On 14 August 1890, in the closing years of a turbulent century, Bruno Emil Tesch was born into a world on the brink of profound technological and political transformation. His arrival in Hamburg, a city that would later become inextricably linked with his professional ascent, passed without public notice, yet the path he would carve as a chemist and entrepreneur would eventually lead to one of the darkest chapters of human history. Tesch’s life story is a chilling testament to how ordinary business pursuits, when stripped of ethical boundaries, can become instruments of mass atrocity. From his co-invention of the insecticide Zyklon B to his pivotal role in supplying it for genocide, the arc of his life encapsulates the banality of evil in a corporate suit.

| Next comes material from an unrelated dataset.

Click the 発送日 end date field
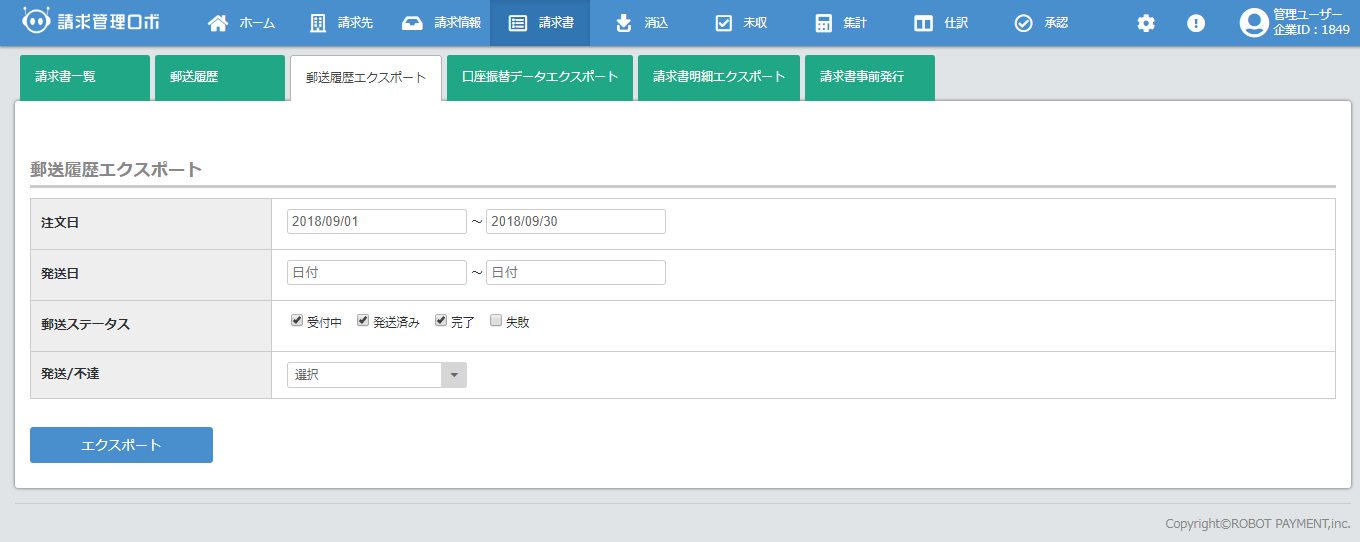The image size is (1360, 542). 575,272
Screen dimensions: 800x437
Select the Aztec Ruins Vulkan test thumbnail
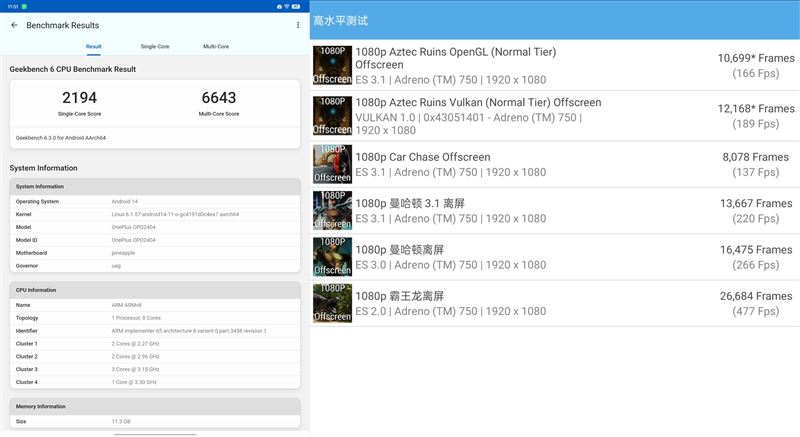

The Dawn of a New Era: Germany in 1890
The year of Tesch’s birth was one of shifting power dynamics in Imperial Germany. Otto von Bismarck had just been dismissed from his post as Chancellor by the young Kaiser Wilhelm II, signalling an aggressive new foreign policy that would later contribute to the outbreak of World War I. Industrialisation was accelerating, fostering a boom in chemical research and manufacturing. Hamburg, as a major port and commercial hub, was at the heart of this economic surge. It was into this milieu of scientific optimism and national ambition that Tesch was born. Details of his childhood remain scant, but the intellectual currents of the time—especially the rise of applied chemistry—shaped his future vocation. As a young man, he gravitated toward the practical sciences, eventually studying chemistry and forging connections in the pest control industry.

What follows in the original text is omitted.